Records provided Block Start
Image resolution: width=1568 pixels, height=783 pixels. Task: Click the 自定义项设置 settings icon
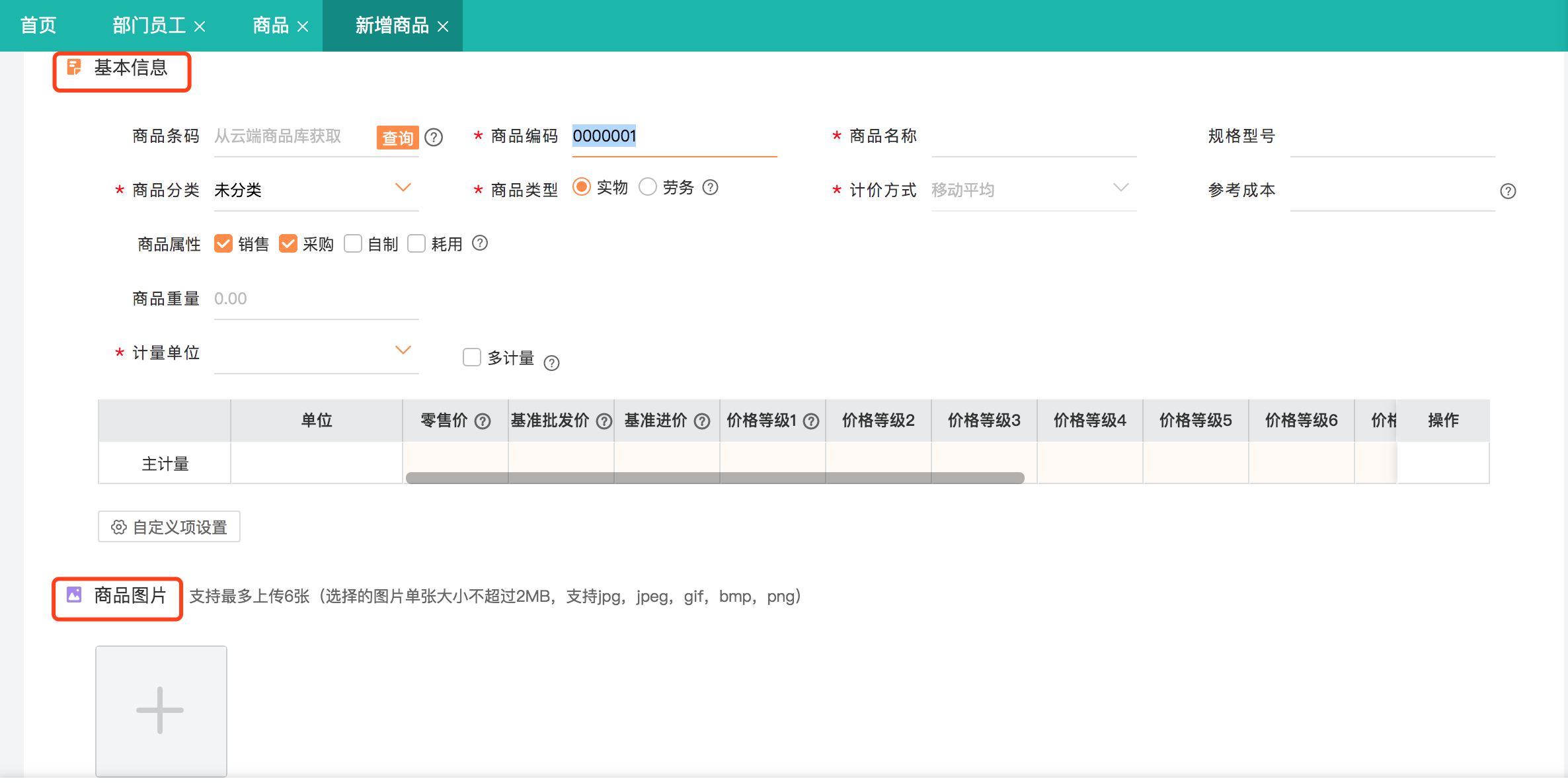click(x=118, y=526)
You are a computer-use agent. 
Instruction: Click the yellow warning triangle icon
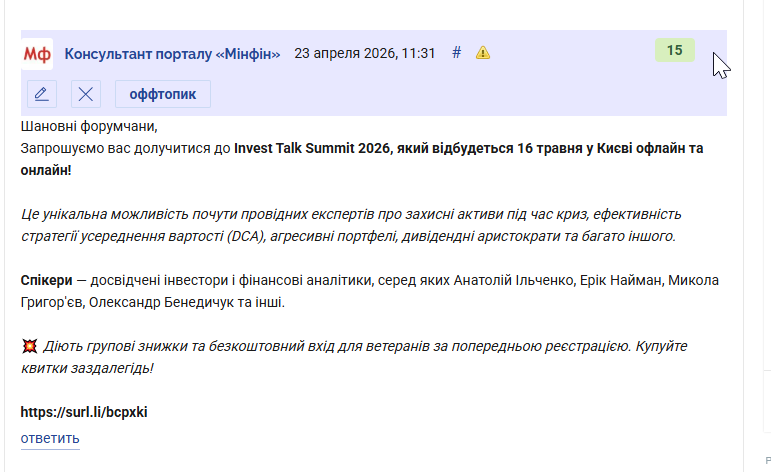point(483,53)
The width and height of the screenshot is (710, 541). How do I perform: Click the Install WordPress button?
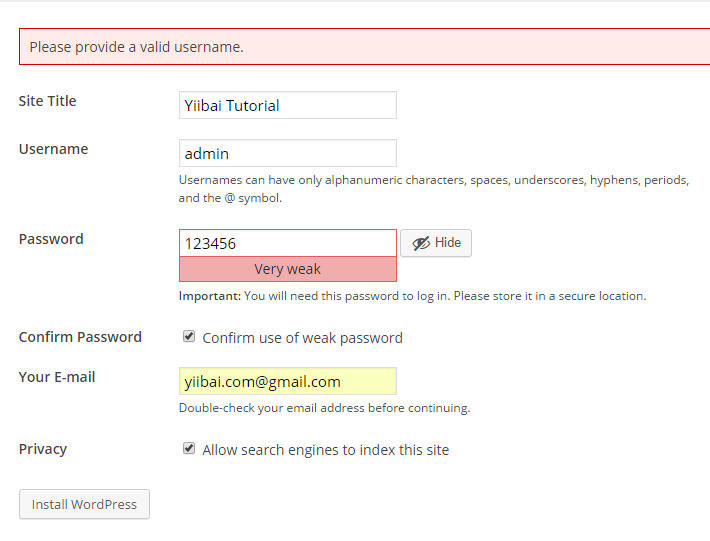(x=84, y=504)
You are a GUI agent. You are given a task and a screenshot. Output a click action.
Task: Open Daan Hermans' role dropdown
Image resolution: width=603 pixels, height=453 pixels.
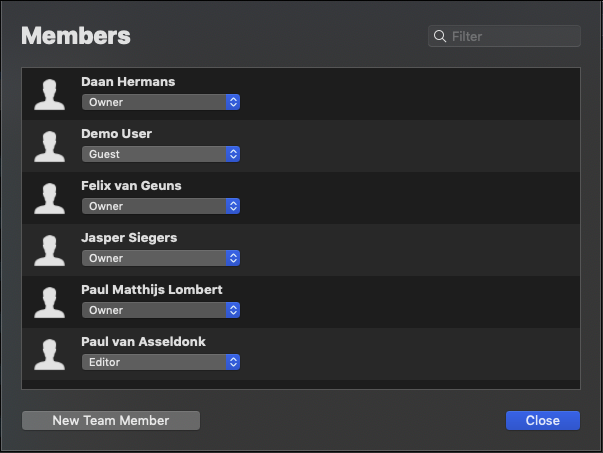(160, 102)
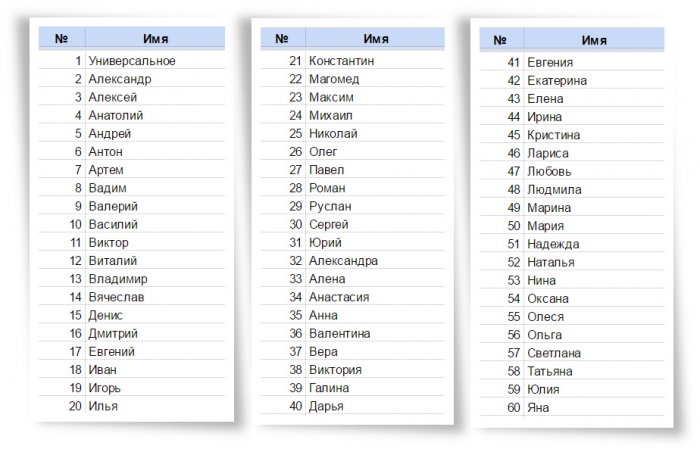The width and height of the screenshot is (700, 452).
Task: Click the name 'Дарья'
Action: click(326, 406)

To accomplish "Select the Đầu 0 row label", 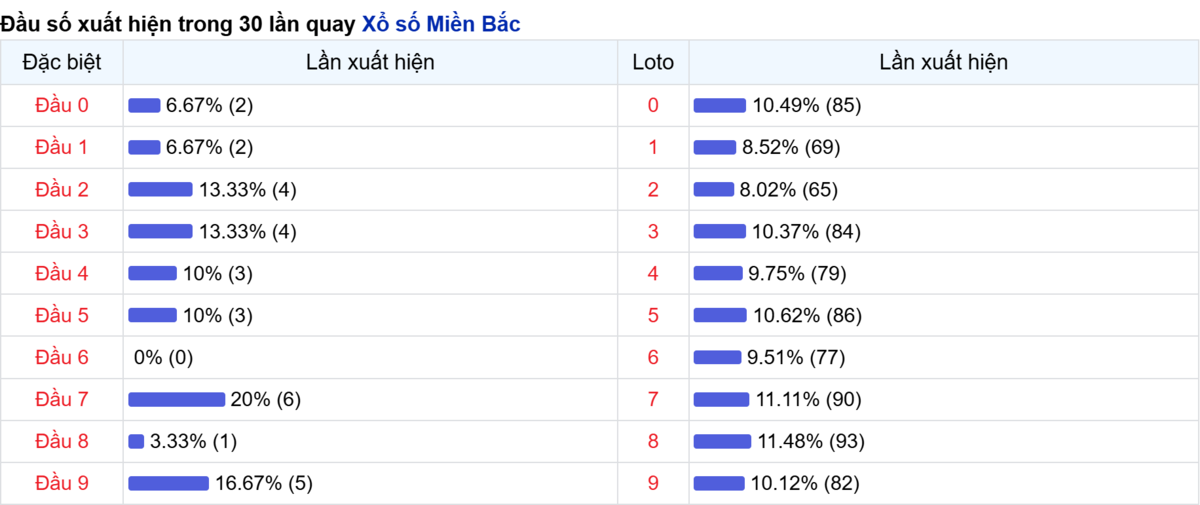I will click(x=62, y=105).
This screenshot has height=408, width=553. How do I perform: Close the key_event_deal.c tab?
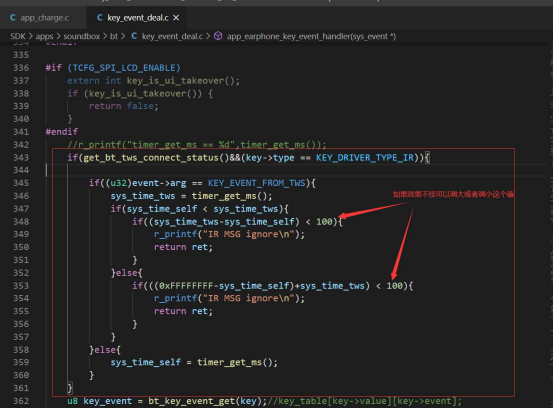tap(176, 18)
Records provided Block End
§ Task
Report how many lines of the records above contain the word "agent", giving only the number.

§ Completed task
2